Pivateau considers the proposed rule a “warning shot” to the health care industry.

“It’s not really about conflict of interest, so much as it is aimed at slowing down the pace of health care mergers and acquisitions,” he said. “These sorts of acquisitions are going to come under much greater scrutiny than in the past because of the fear that increased consolidation is going to raise prices and harm the quality of care.”

Pivateau also pointed out that there’s been a growing concern about the increase in health insurers acquiring home-based care companies.

“[Insurers] are going to be able to keep more of those premium dollars for themselves, if their members receive care through businesses that they own,” he said. “This is why we’ve seen a lot of health insurance companies like UnitedHealth, Cigna, and even CVS attempt to pursue this vertical integration.”

Recently, Optum’s acquisition of home health giant LHC Group caught the FTC’s attention. Ultimately, the agency didn’t challenge the deal, but it called for more information twice. In one case, a request focused on home health wages.

A part of UnitedHealth Group (NYSE: UNH), Optum is now in the process of trying to finalize a purchase of Amedisys Inc. (Nasdaq: AMED), another one of the top home health providers in the country.

Kovacic thinks that the FTC has an interest in expanding its field of vision when it comes to the health care sector, and this includes a focus on home-based care.

“I would anticipate we’ll see a deeper examination of all of these individual components of the larger constellation,” he said.

Nathan Ray, a partner at the Chicago-based management and technology consulting firm West Monroe, believes that the proposal could potentially slow down dealmaking.

He noted that home-based care stakeholders should receive more guidance from the FTC.

“Tell us of the acquisitions that occurred that they think did impact or create a conflict of interest, use those as the touch points for how we’re discussing the market and understanding what mergers are going to be reviewed,” he said. “This is essentially just a blank check to review anything. It doesn’t feel that it helps anyone that is involved in M&A.”

A 60-day comment period is taking place now. Ray expects that home-based care stakeholders will exercise the opportunity to offer comments.

“Home health care is one of many consolidating – but also growing – areas of new platform formation that will be impacted by how these guidelines are interpreted and enforced,” he said.

Kovacic believes that early concern may be overblown.

“I had a supervisor once who put developments in three baskets — the good, the bad and the don’t overreact,” he said. “I think that predictions of an enormous slowdown in M&A activity should be put in the don’t overreact basket. Firms have shown a remarkable ability to adapt in this sector to a wide range of regulatory controls. That adaptability is evident in so many areas of health care services.
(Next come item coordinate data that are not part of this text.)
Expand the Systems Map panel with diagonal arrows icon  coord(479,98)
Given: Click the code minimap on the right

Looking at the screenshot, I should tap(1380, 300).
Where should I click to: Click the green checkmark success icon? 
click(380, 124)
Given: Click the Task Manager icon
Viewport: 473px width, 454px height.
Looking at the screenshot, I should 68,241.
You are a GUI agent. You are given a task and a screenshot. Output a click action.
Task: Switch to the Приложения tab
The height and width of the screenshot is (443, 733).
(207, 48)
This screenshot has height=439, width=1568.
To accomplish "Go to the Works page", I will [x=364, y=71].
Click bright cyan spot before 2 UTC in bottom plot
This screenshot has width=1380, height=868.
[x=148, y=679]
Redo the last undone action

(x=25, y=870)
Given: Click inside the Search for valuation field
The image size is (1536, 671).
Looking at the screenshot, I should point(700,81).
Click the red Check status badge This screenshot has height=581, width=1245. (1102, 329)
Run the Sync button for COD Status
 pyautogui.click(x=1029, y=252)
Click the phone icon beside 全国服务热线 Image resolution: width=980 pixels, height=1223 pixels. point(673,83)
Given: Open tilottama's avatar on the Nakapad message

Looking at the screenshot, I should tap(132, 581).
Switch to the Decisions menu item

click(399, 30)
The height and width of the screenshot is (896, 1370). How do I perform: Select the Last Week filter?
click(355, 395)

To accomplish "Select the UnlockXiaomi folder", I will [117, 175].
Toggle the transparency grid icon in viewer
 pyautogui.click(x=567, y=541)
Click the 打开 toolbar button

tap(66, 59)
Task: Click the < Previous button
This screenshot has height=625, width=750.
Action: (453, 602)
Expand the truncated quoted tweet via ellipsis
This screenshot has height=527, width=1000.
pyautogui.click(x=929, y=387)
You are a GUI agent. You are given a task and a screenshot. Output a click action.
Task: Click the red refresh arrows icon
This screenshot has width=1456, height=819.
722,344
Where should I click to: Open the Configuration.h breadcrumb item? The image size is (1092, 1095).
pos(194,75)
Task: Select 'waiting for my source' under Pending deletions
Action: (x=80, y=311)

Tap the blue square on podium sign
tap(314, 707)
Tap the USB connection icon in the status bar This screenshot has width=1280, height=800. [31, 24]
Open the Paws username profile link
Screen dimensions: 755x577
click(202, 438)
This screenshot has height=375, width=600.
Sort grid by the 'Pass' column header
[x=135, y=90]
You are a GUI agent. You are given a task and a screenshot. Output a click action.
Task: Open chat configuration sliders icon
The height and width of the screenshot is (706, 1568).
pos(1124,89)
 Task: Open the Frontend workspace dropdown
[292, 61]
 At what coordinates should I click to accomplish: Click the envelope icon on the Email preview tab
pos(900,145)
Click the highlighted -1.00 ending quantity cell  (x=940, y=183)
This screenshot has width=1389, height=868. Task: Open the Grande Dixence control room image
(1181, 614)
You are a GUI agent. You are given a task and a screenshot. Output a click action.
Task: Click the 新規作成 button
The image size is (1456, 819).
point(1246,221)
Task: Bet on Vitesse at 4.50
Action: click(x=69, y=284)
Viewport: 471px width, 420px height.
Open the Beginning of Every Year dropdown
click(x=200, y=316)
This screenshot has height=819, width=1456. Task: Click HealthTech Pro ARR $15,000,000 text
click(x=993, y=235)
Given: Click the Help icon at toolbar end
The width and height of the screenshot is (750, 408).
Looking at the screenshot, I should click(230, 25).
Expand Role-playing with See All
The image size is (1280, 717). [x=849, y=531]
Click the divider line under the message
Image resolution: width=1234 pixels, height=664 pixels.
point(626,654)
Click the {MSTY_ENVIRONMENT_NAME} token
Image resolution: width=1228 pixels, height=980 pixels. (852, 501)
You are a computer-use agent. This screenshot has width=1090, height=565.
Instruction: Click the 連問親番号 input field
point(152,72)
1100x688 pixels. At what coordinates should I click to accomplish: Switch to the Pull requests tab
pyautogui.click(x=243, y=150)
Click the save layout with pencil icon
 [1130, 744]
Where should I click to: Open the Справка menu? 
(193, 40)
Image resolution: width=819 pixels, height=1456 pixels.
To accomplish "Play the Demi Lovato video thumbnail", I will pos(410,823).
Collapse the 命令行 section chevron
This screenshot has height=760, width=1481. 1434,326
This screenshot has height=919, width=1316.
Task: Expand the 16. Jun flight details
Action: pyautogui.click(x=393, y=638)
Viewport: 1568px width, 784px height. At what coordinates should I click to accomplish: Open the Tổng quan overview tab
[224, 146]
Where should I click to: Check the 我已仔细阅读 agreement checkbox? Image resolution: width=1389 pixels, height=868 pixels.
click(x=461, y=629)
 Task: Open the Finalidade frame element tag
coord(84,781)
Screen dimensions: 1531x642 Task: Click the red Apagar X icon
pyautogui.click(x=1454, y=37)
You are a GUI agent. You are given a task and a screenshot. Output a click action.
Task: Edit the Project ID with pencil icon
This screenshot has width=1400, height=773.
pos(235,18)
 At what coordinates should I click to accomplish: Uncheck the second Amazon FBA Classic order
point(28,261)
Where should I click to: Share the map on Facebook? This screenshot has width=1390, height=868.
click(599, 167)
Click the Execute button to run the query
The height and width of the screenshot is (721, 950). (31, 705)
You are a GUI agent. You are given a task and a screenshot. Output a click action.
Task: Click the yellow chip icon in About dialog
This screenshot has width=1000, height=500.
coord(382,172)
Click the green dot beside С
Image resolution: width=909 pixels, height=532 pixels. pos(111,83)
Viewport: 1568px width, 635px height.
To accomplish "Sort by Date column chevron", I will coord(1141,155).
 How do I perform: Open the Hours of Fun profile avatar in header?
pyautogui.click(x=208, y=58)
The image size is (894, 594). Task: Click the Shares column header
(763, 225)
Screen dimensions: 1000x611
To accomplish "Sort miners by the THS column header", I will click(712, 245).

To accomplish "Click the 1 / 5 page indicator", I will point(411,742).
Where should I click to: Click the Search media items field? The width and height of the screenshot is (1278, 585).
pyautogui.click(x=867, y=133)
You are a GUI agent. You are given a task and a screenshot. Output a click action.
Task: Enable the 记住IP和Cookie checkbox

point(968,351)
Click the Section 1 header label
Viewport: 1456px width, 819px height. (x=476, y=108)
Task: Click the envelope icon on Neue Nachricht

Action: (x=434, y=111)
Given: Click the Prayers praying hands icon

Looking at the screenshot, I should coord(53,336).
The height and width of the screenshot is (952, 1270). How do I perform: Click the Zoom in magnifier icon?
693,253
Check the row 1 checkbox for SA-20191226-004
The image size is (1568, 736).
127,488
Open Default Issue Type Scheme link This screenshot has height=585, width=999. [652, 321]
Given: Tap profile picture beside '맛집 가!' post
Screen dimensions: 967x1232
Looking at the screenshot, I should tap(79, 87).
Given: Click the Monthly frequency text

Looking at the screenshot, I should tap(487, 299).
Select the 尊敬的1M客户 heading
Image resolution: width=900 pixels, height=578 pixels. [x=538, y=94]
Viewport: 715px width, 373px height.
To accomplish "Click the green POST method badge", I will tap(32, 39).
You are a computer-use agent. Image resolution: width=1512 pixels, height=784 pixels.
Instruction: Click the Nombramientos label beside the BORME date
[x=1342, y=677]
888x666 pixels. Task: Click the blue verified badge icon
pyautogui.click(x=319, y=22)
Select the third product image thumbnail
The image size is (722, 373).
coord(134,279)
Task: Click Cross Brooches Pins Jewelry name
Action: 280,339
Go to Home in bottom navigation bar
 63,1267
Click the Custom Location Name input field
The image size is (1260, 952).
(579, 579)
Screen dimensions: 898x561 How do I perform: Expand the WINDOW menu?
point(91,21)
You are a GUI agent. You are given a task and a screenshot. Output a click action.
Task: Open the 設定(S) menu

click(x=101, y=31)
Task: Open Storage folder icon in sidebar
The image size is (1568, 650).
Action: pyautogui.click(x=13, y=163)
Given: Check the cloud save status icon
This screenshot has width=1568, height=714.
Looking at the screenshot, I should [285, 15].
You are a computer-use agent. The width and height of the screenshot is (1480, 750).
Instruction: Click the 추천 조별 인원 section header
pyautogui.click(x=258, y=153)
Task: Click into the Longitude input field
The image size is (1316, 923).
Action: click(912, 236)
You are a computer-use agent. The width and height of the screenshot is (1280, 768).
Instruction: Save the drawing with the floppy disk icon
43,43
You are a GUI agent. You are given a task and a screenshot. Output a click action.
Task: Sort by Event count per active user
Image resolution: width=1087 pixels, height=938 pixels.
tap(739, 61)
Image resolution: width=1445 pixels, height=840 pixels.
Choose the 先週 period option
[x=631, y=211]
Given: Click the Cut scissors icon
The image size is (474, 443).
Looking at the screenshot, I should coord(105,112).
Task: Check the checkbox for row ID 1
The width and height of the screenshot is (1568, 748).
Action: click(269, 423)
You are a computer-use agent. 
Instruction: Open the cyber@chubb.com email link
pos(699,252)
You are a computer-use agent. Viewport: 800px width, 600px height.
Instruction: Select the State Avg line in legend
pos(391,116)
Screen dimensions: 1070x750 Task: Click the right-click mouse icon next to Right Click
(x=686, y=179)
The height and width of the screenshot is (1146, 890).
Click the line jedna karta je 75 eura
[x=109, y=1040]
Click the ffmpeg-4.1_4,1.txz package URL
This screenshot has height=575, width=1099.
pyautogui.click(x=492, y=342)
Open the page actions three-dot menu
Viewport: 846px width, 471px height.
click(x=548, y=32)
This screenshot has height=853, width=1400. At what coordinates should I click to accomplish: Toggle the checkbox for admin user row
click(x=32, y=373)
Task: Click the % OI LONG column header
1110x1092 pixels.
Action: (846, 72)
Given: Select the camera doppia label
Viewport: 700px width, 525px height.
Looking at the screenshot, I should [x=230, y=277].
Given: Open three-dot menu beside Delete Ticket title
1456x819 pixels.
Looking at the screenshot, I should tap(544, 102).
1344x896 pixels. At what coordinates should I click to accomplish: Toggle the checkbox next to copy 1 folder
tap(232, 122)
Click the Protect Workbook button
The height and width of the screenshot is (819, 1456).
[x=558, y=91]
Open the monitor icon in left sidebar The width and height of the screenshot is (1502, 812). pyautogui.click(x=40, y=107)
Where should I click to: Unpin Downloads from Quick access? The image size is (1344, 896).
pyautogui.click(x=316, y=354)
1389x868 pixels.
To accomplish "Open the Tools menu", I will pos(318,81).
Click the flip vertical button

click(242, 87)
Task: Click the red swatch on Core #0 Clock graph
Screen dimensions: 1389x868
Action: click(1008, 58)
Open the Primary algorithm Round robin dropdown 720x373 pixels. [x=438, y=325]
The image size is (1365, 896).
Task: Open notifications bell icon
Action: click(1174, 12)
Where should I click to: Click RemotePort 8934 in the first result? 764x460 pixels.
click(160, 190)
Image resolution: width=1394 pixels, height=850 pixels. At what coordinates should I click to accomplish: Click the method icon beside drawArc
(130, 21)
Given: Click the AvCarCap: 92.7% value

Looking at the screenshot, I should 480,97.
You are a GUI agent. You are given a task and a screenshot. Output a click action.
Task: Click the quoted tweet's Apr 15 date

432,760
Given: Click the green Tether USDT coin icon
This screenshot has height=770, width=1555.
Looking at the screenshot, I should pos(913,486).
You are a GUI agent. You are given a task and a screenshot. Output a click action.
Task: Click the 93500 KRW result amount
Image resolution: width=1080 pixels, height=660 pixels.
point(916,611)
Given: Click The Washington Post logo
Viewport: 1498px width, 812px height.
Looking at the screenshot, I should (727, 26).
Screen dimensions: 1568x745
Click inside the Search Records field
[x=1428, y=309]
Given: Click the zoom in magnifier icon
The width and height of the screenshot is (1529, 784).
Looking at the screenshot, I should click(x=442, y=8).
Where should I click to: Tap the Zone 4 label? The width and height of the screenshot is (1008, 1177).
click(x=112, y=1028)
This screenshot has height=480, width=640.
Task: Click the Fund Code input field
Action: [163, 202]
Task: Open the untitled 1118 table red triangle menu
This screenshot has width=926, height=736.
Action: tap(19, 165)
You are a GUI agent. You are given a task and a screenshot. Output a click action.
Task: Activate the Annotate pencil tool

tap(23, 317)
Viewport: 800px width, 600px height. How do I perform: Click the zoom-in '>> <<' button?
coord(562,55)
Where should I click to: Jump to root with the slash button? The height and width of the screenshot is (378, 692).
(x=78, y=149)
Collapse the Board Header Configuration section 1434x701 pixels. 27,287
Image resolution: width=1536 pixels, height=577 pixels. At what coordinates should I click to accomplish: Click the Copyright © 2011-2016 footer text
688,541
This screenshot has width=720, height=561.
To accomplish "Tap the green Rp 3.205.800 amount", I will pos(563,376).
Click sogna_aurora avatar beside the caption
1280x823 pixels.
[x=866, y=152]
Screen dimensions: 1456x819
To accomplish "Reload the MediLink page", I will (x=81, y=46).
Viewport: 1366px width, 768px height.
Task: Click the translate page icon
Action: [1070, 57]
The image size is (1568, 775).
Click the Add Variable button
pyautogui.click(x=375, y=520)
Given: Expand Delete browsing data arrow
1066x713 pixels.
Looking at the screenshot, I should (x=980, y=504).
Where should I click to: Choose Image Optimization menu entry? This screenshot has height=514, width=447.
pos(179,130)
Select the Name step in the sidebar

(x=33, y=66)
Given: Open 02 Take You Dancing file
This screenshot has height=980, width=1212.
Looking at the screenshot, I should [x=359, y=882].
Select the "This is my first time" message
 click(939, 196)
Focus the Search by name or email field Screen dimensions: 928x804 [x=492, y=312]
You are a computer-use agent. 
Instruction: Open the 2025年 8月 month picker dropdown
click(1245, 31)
The real concern is going to be how this lands on smaller- and medium-sized enterprises.”

Other regulatory M&A concerns

Aside from the recent FTC proposal, home-based care providers have identified other regulatory trends that they believe will impact M&A in their industry — both positively and negatively.

The increasing impact of Medicare Advantage (MA) and Medicaid managed care penetration, pushed by the support of federal and state regulators, is likely to incentivize M&A, according to National Association for Home Care & Hospice President William A. Dombi.

“MCOs seem to prefer relationships with organizations that have a wide footprint,” he told HHCN in email.

Dombi also pointed to the threat of Medicare payment rate reductions as a factor that could influence the flow of M&A.

“[This] may also trigger increased consolidations as providers look for cost savings through economies of scale,” he said. “Correspondingly, some prospective sellers may have reduced valuations and decide to hold on to ownership hoping for an improved environment in the future.” 

On the hospice side, a new 36-month rule ownership rule may cause parties to speed up transactions prior to its effective date.